The ongoing resilience being demonstrated in the milk market must force processors to rethink their milk pricing strategy as Irish farmers head towards peak production, according to the Irish Creamery Milk Suppliers’ Association (ICMSA).
Speaking on the topic, the organisation’s dairy committee chairperson Gerald Quain said that, while he recognised that dairy markets had weakened in the last few months of 2017 and that some pressure was exerted on prices, he is adamant that the improvement shown since the start of 2018 has to be acknowledged and factored in.
“The increase in Dutch quotes for butter and whole milk powder (WMP) in the last few weeks have been matched by other European quotes and indicators – and should be justification for processors to keep milk prices at current levels,” he said.
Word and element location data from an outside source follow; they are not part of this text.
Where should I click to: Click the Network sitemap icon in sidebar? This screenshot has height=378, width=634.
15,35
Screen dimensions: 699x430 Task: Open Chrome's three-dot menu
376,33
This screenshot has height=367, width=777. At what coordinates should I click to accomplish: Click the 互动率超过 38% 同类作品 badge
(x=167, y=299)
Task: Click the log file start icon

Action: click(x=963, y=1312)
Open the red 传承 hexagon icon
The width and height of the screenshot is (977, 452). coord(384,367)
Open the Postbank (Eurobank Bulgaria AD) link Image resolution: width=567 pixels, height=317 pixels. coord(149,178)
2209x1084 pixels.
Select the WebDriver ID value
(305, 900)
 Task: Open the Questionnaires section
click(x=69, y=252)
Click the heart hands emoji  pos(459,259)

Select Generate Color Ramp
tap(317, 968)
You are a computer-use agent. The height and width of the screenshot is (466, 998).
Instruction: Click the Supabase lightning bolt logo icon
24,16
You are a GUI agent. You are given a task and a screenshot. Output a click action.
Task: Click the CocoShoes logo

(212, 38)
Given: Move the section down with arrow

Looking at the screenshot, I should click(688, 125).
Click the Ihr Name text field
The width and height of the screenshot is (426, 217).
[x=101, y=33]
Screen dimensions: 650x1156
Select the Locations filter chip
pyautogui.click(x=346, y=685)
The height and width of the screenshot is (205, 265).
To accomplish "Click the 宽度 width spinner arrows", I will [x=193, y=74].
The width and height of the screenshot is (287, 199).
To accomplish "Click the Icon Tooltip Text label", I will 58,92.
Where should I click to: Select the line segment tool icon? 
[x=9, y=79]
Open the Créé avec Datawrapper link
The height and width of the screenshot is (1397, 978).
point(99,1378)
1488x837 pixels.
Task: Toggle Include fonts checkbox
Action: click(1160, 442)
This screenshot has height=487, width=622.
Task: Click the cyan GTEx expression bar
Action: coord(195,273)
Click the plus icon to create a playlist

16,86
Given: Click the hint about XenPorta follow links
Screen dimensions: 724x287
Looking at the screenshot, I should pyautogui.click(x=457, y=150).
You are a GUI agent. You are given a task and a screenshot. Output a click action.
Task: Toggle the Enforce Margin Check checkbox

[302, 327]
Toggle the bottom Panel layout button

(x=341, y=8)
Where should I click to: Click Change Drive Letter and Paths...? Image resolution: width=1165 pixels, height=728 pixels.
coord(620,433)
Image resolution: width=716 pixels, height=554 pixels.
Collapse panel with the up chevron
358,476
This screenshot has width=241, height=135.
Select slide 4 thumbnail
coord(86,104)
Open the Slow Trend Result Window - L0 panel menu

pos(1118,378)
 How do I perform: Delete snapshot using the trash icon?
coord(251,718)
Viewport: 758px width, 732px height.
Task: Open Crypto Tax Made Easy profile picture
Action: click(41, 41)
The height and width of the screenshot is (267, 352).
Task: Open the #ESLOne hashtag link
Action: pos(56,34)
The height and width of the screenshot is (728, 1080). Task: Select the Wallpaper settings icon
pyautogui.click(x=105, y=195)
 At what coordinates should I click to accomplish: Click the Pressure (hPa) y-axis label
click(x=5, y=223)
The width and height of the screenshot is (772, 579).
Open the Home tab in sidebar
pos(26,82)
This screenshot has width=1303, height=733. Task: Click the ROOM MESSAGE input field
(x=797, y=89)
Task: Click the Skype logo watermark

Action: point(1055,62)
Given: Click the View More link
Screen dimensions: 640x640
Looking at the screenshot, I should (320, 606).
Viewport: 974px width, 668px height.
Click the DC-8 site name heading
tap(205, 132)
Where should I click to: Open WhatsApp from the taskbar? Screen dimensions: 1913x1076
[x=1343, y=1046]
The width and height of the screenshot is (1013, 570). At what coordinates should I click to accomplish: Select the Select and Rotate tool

The dairy chairperson quoted from the report, noting: “I was especially struck by this analysis from the UK body that ‘despite good milk flows throughout the EU, demand for fats pulled prices up quite considerably in February, causing a price spike both in physical and future markets’.
“The ICMSA has been saying for some time now that this conditioning of farmers into accepting a fall in their milk price must stop and the reality of the markets – which is a continued resilience – needs to be acknowledged,” he said.
It was observed that ADHB has put the present increase in price “down to rising demand in the EU as buyers look to secure supplies for the Easter period” thus “adding pressure to an already thin market”.
The processors should therefore hold milk prices at their current level for the coming months Quain concluded.